Desire in Stoicism (II)
Kaum Stoa mengambil dari sumber inspirasi yang paling universal untuk deskripsi idealitas mereka. Secara khusus, mereka mengatakan bahwa kita harus mencapai keadaan yang setara dengan keadaan alamiah agar menjadi ideal. Dan, dalam hal ini, apa yang dimaksud dengan keadaan alam? Sederhananya, keadaan alamiah adalah penerimaan. Ketika gangguan atau bencana melanda alam dan melemparkannya ke dalam kekacauan, ia tidak akan meledak atau hancur. Sebaliknya, ia menganggukkan kepala metaforisnya sebagai penerimaan dan dengan tenang membangun kembali tatanan yang telah hilang.
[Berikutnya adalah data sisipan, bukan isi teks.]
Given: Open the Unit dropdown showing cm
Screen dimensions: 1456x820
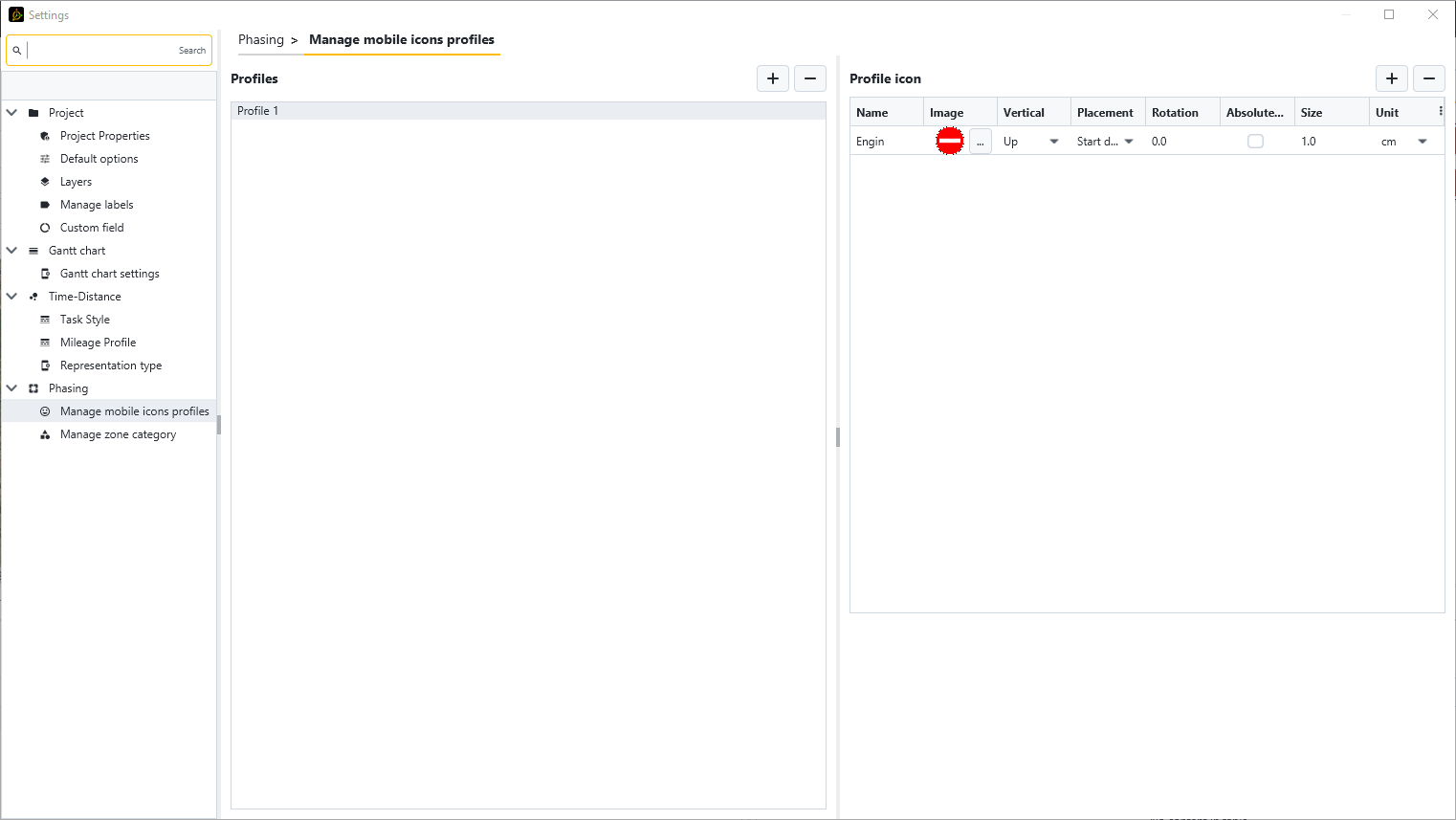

Ini, mungkin, kontribusi Stoa terbesar untuk analisis keinginan kita; bahwa kita hanya perlu bertindak mengikuti jejak alam agar terpenuhi. Alam tidak melekat. Alam tidak menginginkan. Alam tidak berharap. Alam hanya bertindak,karena aspirasinya satu-satunya adalah menjadi seimbang dan satu-satunya cara untuk menjadi seimbang adalah dengan menyeimbangkan dirinya sendiri. Kita harus melakukan hal yang sama, menurut kaum Stoa, dan hanya bercita-cita untuk mencapai keseimbangan dalam jiwa kita yang akan menghasilkan jiwa tanpa aspirasi.
"Kemenangan Marcus Aurelius" oleh Giovanni Domenico Tiepolo
Kesimpulan
Dengan demikian, dapat disimpulkan bahwa masalah keinginan sebenarnya adalah masalah linguistik. Pada kenyataannya, keinginan bukanlah satu kekuatan yang bersatu, melainkan pasangan yang tidak wajar dari kekuatan aspirasi dan keinginan yang sama sekali berbeda. Pertama, nafsu keinginan, secara universal disetujui oleh sistem kebijaksanaan kuno sebagai kekuatan untuk kejahatan. Dengan demikian, ia harus dicabut dengan cara apa pun yang paling efektif bagi individu. Yang lainnya, aspirasi, sama sekali bukan kekuatan untuk kejahatan, melainkan kekuatan di balik hampir semua inovasi yang kita nikmati hari ini. Namun, ceritanya tidak berakhir di sana, karena aspirasi saja dapat menyebabkan penderitaan sebanyak yang bisa dilakukan oleh keinginan. Maka, kuncinya adalah jangan biarkan aspirasi mengambil begitu banyak kendali atas hidup Anda sehingga Anda mendapati diri Anda mengejar pencapaian yang semakin mustahil. Sebaliknya, itu hanya bercita-cita sampai akhir aspirasi;dengan kata lain, hanya menginginkan apa yang akan membuat Anda tidak lelah. Aspirasi tanpa akhir adalah musuh pemenuhan. Jadi, kita harus bercita-cita menuju pemenuhan; bukan hal-hal yang kita pikir akan membuat kita terpenuhi, tetapi perasaan puas itu sendiri. Dan, ketika kita akhirnya merasa puas, kita harus belajar melepaskan.
Sumber & Bacaan Lebih Lanjut
Abbott, Carl. "Keinginan dan Kepuasan". Center Tao , Center Tao, 26 Juni 2010, www.centertao.org/2010/06/26/desire-and-contentment/.
Fronsdal, Gil. Spektrum Keinginan. Insight Meditation Center , IMC, 25 Agustus 2006, www.insightmeditationcenter.org/books-articles/articles/the-spectrum-of-desire/.
Lao-tzu. “Tao-Te Ching.” Diterjemahkan oleh James Legge, The Internet Classics Archive - On Airs, Waters, and Places oleh Hippocrates , Massachusetts Institute of Technology, classics.mit.edu/Lao/taote.html.
Robertson, Donald. “Pengantar Stoicisme: Tiga Disiplin.” How to Think Like a Roman Emperor , 11 November 2017, donaldrobertson.name/2013/02/20/introduction-to-stoicism-the-three-disciplines/.